Answer: The graph of the polar equation $$r=2-4 \cos \theta$$ is a limacon with an inner loop. It is symmetric about the polar axis (the x-axis). The outer loop extends to a maximum distance of 6 units from the pole at $$\theta = \pi$$ (the point (-6, 0) in Cartesian coordinates). The curve passes through the pole (where r=0) at $$\theta = \frac{\pi}{3}$$ and $$\theta = \frac{5\pi}{3}$$. The inner loop is formed when r becomes negative, reaching a 'tip' at r = -2 when $$\theta = 0$$ (which is the Cartesian point (-2, 0)).

Explain
This is a question about **sketching polar graphs**, specifically identifying properties like **symmetry, zeros, and maximum r-values for a limacon**. The solving step is:

First, I looked at the equation: $$r = 2 - 4 \cos \theta$$. This kind of equation (where `r = a ± b cos θ` or `r = a ± b sin θ`) is called a **limacon**. Since the number multiplied by `cos θ` (which is 4) is bigger than the constant term (which is 2), it means this limacon will have an **inner loop**.

1. **Symmetry**: Since the equation involves `cos θ`, if you replace `θ` with `-θ`, `cos(-θ)` is still `cos(θ)`. This means the equation stays the same, so the graph is **symmetric about the polar axis** (which is like the x-axis). This helps a lot because we can just find points for `θ` from 0 to `π` and then mirror them for `π` to `2π`.

2. **Zeros (where the curve crosses the pole)**: I want to find when `r = 0`.
$$0 = 2 - 4 \cos \theta$$
$$4 \cos \theta = 2$$
$$\cos \theta = \frac{2}{4} = \frac{1}{2}$$
This happens when $$\theta = \frac{\pi}{3}$$ and $$\theta = \frac{5\pi}{3}$$. So, the graph passes through the pole (the center point) at these angles.

3. **Maximum and Minimum `r` values**:
* The `cos θ` can go from -1 to 1.
* When `cos θ = -1` (at $$\theta = \pi$$): `r = 2 - 4(-1) = 2 + 4 = 6`. This is the furthest point from the pole, at `(6, π)`.
* When `cos θ = 1` (at $$\theta = 0$$ or $$2\pi$$): `r = 2 - 4(1) = 2 - 4 = -2`. This means at `θ = 0`, we go 2 units in the opposite direction.
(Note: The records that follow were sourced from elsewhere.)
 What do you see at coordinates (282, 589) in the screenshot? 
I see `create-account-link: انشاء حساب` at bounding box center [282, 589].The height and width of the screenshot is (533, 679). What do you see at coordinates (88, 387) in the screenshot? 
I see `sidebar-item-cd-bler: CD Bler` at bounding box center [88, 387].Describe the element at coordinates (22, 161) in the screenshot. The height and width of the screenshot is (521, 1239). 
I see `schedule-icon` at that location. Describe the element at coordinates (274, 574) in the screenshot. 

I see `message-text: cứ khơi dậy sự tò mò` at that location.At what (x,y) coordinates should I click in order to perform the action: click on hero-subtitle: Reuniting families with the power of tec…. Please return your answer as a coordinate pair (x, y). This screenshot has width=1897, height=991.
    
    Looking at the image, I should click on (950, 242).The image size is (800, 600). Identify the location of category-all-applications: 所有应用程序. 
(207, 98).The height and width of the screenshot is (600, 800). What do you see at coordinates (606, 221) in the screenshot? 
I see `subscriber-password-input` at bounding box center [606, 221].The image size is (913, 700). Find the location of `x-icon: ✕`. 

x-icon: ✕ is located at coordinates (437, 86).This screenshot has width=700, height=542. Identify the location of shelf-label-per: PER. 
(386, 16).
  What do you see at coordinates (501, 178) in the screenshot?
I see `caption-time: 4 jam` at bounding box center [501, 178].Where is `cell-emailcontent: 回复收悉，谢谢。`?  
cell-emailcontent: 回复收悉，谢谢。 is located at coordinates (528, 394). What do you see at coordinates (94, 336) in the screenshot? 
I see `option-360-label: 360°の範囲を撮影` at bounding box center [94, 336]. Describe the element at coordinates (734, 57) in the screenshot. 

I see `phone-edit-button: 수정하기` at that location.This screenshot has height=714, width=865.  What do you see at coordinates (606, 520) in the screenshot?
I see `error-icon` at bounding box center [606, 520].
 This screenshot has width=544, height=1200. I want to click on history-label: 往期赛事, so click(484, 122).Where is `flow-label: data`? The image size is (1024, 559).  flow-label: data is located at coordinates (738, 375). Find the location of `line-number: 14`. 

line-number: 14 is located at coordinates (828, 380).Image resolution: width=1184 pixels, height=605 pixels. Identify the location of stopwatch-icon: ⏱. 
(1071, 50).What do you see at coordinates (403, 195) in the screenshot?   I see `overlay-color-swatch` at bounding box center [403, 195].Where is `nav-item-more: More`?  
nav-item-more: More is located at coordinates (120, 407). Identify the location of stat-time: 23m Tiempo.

This point is `(-2, 0)`. (This point is the 'tip' of the inner loop).
* When `cos θ = 0` (at $$\theta = \frac{\pi}{2}$$ or $$\frac{3\pi}{2}$$): `r = 2 - 4(0) = 2`. These points are `(2, π/2)` and `(2, 3π/2)`.

4. **Sketching the curve (Imagine plotting points)**:
* Start at $$\theta = 0$$. `r = -2`. This means we are at `x = -2` on the Cartesian plane.
* As `θ` increases from `0` to `π/3`, `r` goes from `-2` to `0`. Because `r` is negative, we're drawing the inner loop! For example, `(-1.46, π/6)` is plotted as `(1.46, 7π/6)`. This part of the curve sweeps through the third quadrant to the pole.
* From `θ = π/3` to `π/2`, `r` goes from `0` to `2`. This draws the first part of the outer loop, going from the pole to the positive y-axis at `(0, 2)`.
* From `θ = π/2` to `π`, `r` goes from `2` to `6`. This completes the top half of the outer loop, going from `(0, 2)` to `(-6, 0)`.
* Now, because of symmetry, the bottom half of the curve is a mirror image.
* From `θ = π` to `3π/2`, `r` goes from `6` to `2`.
* From `θ = 3π/2` to `5π/3`, `r` goes from `2` to `0`.
* From `θ = 5π/3` to `2π`, `r` goes from `0` to `-2`. This finishes the inner loop, sweeping from the pole through the second quadrant back to `(-2, 0)`.

Putting all these points and directions together, we get the distinctive shape of a limacon with an inner loop, with its largest point at `(-6,0)` and its inner loop forming around the point `(-2,0)` on the x-axis.